Reduzierter Code bezieht sich auf Softwarebestandteile, deren Umfang durch gezielte Entfernung von nicht benötigten Funktionen, Debugging-Informationen oder überflüssigen Symbolen verkleinert wurde, um die Größe der finalen Artefakte zu minimieren. Diese Technik, bekannt als Code-Shrinking oder Tree-Shaking im Kontext von Frontend-Frameworks, verbessert die Ladezeiten und reduziert die Angriffsfläche, da weniger Code-Pfade zur potenziellen Ausnutzung verbleiben.

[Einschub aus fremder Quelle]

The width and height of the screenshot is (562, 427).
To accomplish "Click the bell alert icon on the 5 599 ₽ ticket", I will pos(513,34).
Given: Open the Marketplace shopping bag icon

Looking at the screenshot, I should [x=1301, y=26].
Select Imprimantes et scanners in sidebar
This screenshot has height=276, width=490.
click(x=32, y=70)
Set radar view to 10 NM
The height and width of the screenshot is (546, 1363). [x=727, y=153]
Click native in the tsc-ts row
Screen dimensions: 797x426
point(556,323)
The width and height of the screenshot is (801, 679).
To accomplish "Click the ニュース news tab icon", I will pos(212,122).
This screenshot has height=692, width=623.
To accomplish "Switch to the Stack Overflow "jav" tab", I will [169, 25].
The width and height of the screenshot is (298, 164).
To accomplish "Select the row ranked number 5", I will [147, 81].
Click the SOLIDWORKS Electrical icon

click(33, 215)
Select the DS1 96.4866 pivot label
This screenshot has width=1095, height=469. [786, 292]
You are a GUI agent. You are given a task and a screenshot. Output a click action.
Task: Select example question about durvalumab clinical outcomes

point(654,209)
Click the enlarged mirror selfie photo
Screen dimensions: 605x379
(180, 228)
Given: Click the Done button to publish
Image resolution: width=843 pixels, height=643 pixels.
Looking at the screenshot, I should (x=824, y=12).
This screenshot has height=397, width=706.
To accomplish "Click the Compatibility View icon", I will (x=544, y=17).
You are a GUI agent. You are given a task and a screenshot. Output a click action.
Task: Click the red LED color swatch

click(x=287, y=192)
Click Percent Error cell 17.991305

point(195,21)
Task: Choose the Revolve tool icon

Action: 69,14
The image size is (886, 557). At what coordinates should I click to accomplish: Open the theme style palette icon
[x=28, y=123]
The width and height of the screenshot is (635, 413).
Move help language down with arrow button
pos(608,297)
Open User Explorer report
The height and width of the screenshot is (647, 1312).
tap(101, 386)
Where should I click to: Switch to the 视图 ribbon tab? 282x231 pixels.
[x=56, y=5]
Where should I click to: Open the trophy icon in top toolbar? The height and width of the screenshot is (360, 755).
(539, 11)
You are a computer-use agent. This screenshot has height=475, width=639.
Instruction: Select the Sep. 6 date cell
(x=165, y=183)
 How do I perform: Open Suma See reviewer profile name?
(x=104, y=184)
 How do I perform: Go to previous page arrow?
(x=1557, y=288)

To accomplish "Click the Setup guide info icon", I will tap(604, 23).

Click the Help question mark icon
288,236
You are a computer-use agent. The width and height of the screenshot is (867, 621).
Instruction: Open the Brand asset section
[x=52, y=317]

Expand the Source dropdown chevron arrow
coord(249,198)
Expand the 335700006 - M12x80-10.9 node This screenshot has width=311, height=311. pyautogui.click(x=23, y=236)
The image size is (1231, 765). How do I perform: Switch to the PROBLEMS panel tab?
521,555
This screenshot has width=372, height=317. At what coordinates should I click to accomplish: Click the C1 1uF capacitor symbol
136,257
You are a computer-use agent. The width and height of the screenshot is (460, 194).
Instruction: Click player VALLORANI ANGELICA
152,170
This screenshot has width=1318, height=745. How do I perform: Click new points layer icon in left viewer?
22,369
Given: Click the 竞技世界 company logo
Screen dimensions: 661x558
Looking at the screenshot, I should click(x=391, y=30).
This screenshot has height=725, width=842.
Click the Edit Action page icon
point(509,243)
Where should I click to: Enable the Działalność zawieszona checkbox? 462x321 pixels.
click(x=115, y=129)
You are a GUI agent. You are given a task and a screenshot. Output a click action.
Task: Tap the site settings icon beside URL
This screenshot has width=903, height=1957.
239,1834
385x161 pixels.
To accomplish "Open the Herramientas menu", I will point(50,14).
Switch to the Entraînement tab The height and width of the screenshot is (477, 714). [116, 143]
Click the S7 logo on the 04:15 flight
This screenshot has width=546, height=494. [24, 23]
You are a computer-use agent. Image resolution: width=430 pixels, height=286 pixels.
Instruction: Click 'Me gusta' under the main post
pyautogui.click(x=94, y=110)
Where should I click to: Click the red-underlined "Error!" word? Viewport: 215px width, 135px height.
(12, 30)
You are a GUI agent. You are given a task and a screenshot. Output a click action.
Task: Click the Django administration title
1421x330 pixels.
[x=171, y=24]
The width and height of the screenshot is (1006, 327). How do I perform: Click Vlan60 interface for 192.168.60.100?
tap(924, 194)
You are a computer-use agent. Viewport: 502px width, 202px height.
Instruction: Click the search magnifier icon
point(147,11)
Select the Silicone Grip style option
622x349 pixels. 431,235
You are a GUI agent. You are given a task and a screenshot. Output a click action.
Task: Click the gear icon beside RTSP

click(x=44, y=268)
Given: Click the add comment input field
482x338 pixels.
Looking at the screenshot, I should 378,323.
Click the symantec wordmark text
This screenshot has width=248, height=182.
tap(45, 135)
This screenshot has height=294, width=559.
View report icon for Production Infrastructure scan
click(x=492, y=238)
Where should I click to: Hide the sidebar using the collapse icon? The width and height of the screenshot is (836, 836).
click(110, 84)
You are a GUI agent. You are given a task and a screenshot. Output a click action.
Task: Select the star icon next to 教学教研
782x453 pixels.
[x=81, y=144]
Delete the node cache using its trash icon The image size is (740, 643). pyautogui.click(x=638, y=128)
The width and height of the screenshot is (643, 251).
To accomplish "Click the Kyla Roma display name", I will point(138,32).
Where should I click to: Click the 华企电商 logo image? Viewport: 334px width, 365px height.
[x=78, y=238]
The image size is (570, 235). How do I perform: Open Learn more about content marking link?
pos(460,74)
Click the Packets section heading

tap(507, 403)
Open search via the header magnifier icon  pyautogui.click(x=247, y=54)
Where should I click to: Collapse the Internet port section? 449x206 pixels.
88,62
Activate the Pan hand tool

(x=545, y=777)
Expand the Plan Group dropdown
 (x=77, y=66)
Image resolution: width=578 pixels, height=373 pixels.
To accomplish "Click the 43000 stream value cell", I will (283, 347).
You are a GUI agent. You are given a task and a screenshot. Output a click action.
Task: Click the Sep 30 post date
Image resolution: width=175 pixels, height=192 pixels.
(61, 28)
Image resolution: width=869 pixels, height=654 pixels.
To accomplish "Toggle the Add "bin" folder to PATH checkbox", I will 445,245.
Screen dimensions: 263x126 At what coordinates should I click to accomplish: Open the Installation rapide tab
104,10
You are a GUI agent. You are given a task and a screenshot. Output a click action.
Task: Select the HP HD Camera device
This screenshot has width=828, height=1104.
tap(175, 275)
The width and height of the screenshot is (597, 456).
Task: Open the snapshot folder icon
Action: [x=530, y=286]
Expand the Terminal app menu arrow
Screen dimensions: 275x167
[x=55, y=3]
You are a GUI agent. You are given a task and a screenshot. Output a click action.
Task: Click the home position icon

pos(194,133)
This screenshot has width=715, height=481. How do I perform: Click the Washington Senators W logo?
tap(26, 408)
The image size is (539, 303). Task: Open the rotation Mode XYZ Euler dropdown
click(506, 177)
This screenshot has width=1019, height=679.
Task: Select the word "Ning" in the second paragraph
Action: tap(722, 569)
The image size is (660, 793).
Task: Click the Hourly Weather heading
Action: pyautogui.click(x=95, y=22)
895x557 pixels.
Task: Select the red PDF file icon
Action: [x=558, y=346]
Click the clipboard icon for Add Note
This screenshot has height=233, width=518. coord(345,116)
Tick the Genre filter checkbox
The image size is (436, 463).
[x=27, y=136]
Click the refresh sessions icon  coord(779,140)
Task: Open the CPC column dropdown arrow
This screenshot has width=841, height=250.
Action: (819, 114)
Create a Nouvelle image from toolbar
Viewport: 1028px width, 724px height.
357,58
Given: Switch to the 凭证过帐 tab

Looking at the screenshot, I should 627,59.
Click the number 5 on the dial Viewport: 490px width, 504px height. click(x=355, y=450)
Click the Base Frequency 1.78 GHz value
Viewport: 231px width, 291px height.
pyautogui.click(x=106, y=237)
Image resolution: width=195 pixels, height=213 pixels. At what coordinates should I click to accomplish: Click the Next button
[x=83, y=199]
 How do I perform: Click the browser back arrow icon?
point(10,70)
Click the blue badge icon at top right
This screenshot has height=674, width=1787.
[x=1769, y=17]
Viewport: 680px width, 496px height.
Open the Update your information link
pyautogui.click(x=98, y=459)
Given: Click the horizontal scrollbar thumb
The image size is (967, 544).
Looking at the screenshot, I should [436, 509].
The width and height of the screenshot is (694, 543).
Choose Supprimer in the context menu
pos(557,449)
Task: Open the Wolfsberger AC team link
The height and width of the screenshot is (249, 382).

Obwohl der Hauptzweck oft Performance-Optimierung ist, bietet reduzierter Code einen geringfügigen Sicherheitsvorteil durch die Reduktion der Angriffsvektoren, die durch ungenutzten oder verborgenen Code entstehen könnten.
Optimierung
Die Kompression erfolgt oft durch spezialisierte Compiler- oder Bundler-Werkzeuge, welche die Abhängigkeiten analysieren und nur die tatsächlich adressierten Code-Segmente in das finale Build aufnehmen.
Angriffsfläche
Die Verringerung der Codebasis limitiert die Menge an ausführbarem Material, das ein potenzieller Angreifer statisch oder dynamisch analysieren kann, was die Sicherheitsprüfung vereinfacht.
Etymologie
Der Begriff vereint das Adjektiv ‚reduziert‘ im Sinne von verkleinert mit dem Nomen ‚Code‘, dem maschinenlesbaren Anweisungssatz.